* **TRY IT**
Can you transcribe the part of the French dining text below that begins at the words "The cuisine at La" and stops after "three-course tasting menu."?

* **GIVEN TEXT**
The cuisine at La Voile transports diners straight to the south of France. The dishes served are traditional French classics with some Mediterranean influence thrown in as well. There are two locations, one on Newbury St. and another in Brookline, but both outposts offer an a la carte menu and a three-course tasting menu.

In Newbury, sample foie gras either as a terrine or try it pan-seared. If you can't decide, order the foie duo and get both! Try P.E.I. mussels one of three ways, in a spicy saffron broth, creamy curry or a traditional white wine and butter sauce. In Brookline, heighten your dining experience with a red or white wine flight and guided tasting. 

La Voile Dining Room Boston | WhereTraveler
Dining Room (Courtesy La Voile)

Deuxave

Chef Chris Coombs serves modern French cuisine at Deuxave using locally sourced ingredients from the best farmers, foragers, and fishers in New England. The impeccably plated dishes and world-class wine program are unparalleled in the area. Begin your culinary adventure with the duck liver pâté served with sourdough, vanilla poached pears, pickled rhubarb and huckleberry compote.

* **EXTRACTED RECORDS**

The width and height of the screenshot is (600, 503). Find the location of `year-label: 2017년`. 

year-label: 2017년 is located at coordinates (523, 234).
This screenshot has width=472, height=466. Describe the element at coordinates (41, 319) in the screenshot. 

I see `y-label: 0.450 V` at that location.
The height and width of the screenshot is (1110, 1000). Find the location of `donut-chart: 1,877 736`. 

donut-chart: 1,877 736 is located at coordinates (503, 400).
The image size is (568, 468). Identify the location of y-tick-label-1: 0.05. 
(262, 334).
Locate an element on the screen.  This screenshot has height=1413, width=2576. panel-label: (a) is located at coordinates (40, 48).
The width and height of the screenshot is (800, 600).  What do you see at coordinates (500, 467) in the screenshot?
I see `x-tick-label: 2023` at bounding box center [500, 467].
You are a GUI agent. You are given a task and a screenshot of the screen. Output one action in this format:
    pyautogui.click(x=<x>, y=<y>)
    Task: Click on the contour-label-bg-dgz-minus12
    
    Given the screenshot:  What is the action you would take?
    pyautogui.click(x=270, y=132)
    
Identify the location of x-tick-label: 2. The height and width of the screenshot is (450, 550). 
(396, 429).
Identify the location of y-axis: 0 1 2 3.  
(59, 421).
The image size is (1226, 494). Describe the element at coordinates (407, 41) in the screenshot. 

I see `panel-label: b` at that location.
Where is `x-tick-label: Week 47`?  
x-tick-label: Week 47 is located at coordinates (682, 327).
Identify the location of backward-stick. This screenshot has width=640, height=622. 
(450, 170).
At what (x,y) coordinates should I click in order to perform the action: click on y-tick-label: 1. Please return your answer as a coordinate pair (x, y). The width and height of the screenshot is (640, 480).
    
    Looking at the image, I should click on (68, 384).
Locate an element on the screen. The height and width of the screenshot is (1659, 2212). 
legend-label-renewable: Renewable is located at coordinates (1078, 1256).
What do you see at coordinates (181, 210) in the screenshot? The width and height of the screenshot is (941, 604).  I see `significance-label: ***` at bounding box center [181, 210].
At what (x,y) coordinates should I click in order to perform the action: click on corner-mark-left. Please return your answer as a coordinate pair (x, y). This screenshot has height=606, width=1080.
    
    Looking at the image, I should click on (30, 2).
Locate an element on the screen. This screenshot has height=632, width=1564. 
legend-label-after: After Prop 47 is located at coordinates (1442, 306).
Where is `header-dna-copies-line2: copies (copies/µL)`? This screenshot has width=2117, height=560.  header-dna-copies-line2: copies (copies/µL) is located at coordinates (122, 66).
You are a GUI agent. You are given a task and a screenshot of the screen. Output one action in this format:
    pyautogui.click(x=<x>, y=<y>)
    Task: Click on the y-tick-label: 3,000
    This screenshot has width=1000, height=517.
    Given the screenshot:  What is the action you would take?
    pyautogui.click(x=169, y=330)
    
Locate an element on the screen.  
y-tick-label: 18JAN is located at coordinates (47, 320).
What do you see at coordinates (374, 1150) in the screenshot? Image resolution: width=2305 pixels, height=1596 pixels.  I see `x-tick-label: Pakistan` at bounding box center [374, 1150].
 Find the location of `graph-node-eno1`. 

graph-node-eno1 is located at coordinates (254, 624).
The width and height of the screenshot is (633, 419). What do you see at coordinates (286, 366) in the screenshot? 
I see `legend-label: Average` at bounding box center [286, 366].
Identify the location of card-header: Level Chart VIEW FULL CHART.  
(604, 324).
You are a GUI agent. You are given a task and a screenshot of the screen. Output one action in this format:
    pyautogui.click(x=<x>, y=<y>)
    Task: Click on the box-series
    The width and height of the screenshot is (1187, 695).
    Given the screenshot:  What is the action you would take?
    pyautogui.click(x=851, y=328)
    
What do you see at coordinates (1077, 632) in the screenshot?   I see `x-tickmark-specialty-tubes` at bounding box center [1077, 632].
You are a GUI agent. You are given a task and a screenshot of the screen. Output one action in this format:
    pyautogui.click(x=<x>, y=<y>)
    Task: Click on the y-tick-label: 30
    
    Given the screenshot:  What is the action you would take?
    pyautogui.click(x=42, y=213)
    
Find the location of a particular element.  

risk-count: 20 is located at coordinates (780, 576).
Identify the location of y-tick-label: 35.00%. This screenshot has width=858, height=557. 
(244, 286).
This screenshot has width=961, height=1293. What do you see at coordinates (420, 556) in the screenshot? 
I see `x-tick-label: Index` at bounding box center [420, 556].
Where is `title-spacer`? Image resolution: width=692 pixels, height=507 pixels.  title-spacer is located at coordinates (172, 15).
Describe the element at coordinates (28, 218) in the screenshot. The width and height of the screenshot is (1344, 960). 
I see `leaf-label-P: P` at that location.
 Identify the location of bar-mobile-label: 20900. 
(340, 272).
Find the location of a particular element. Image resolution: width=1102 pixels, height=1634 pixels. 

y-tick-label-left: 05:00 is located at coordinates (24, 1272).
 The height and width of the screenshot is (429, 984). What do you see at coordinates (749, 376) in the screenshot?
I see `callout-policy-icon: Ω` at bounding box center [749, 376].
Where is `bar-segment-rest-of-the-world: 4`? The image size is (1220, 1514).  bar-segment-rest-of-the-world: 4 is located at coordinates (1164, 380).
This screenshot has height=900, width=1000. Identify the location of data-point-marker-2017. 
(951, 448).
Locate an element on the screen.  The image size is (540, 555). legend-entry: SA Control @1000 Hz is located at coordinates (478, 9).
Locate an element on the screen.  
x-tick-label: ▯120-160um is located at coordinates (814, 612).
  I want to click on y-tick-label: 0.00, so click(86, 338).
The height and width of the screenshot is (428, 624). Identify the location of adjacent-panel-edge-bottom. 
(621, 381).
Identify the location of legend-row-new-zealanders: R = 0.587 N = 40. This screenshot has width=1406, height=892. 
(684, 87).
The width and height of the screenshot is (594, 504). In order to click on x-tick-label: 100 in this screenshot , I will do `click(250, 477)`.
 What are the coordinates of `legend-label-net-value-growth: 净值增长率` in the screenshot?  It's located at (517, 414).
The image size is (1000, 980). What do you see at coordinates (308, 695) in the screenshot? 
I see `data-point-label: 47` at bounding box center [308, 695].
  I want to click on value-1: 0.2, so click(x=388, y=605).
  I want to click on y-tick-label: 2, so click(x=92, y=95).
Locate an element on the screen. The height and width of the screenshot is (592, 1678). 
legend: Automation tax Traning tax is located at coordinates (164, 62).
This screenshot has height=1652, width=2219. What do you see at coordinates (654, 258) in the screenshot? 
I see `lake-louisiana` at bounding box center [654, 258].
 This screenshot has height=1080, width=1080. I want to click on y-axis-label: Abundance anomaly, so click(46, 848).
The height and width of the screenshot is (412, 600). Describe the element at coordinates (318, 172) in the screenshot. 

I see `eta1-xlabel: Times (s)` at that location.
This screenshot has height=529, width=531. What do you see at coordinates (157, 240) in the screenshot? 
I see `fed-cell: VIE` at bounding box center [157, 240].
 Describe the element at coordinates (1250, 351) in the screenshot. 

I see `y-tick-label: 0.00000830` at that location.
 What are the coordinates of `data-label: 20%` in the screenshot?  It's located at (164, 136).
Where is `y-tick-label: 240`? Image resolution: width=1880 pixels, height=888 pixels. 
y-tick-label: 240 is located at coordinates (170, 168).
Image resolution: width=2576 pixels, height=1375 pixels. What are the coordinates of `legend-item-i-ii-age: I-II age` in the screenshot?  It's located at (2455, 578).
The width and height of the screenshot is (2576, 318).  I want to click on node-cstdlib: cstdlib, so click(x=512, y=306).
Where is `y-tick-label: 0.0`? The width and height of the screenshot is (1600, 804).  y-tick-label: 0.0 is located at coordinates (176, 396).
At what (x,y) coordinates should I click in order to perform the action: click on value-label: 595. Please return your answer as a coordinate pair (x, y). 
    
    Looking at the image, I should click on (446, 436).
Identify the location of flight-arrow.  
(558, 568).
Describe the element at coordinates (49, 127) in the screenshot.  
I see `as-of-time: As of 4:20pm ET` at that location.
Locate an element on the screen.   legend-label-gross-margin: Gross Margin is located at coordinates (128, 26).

* **RESPONSE BOX**
The cuisine at La Voile transports diners straight to the south of France. The dishes served are traditional French classics with some Mediterranean influence thrown in as well. There are two locations, one on Newbury St. and another in Brookline, but both outposts offer an a la carte menu and a three-course tasting menu.